Working in a large team, Carlos Eduardo Dantas de Menezes and his group recently completed a grammar checker for OpenOffice.org, which the Brazilian OpenOffice.org team has now made available for immediate download. It is a pluggable module written in Perl/Java that can be used from version 1.1.x as well as the 2.0.x versions and works with Brazilian Portuguese.

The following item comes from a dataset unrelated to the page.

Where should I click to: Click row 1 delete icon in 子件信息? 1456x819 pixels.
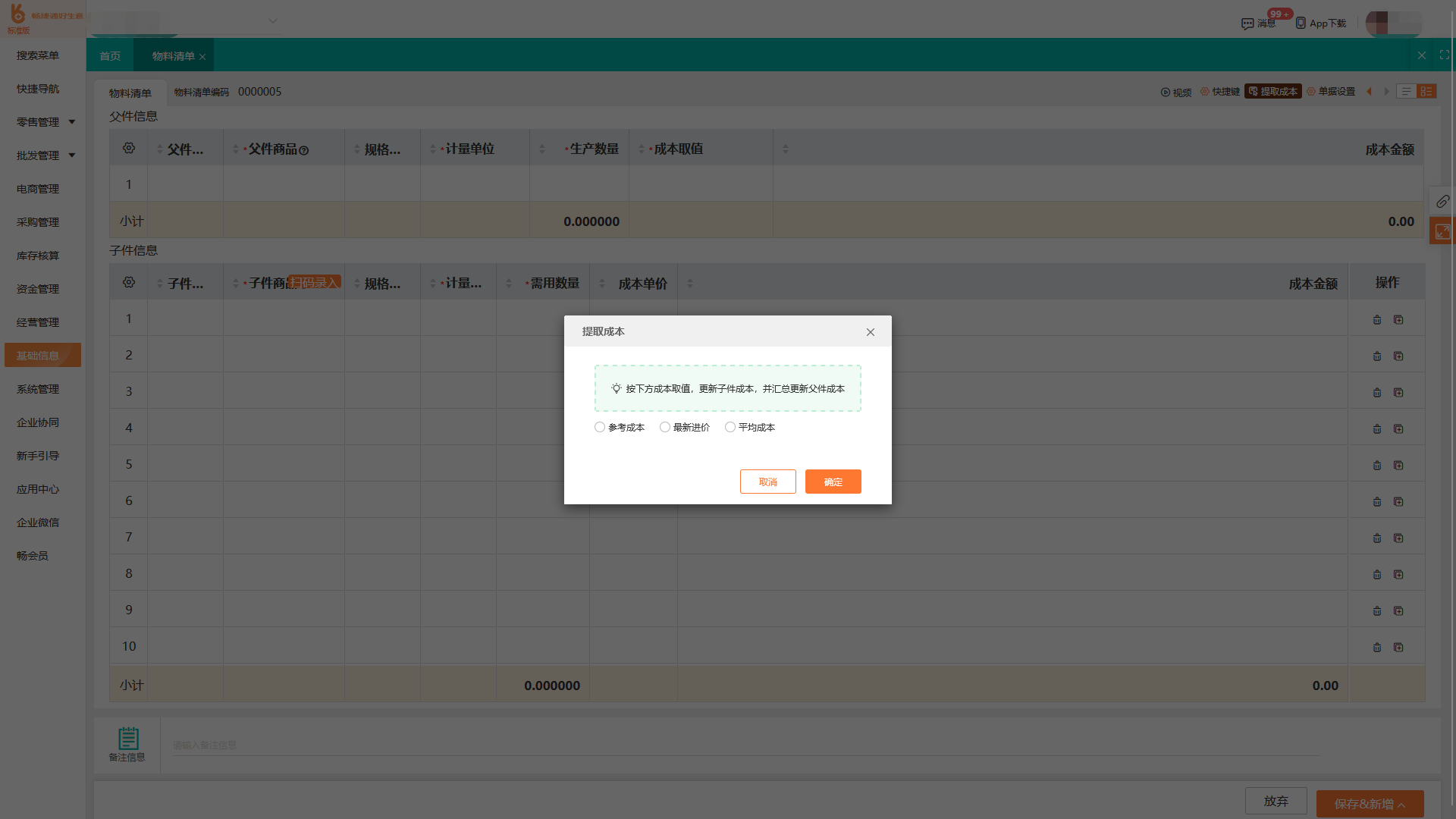tap(1377, 319)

The project, named CoGrOO (Corretor Gramatical acoplável ao OpenOffice), was developed by Prof. Carlos Menezes' team at USP - Universidade de São Paulo and by the Centro Universitário SENAC-SP--and partly funded by the government. (OpenOffice.org is used by millions in Brazil and is strongly promoted by the public sector.) I would hope that this grammar checker represents the first of many contributions by Brazilian developers, and in part to see the status of OpenOffice.org development in Brazil (and in part to stimulate it), I asked to interview Professor Menezes; he generously agreed, and the interview below was conducted over a period of several days via email.

Tell us about yourself...

I'm a 35 years-old professor; I teach Programming, Artificial Intelligence, and others subjects at two private colleges here in São Paulo, Brazil. I just began to train for Olympic Gymnastics (it's very funny!), and I intend to start my doctoral programme as soon as possible. I have been studying NLP for about 11 years, and OOo gave me opportunities to apply my studies.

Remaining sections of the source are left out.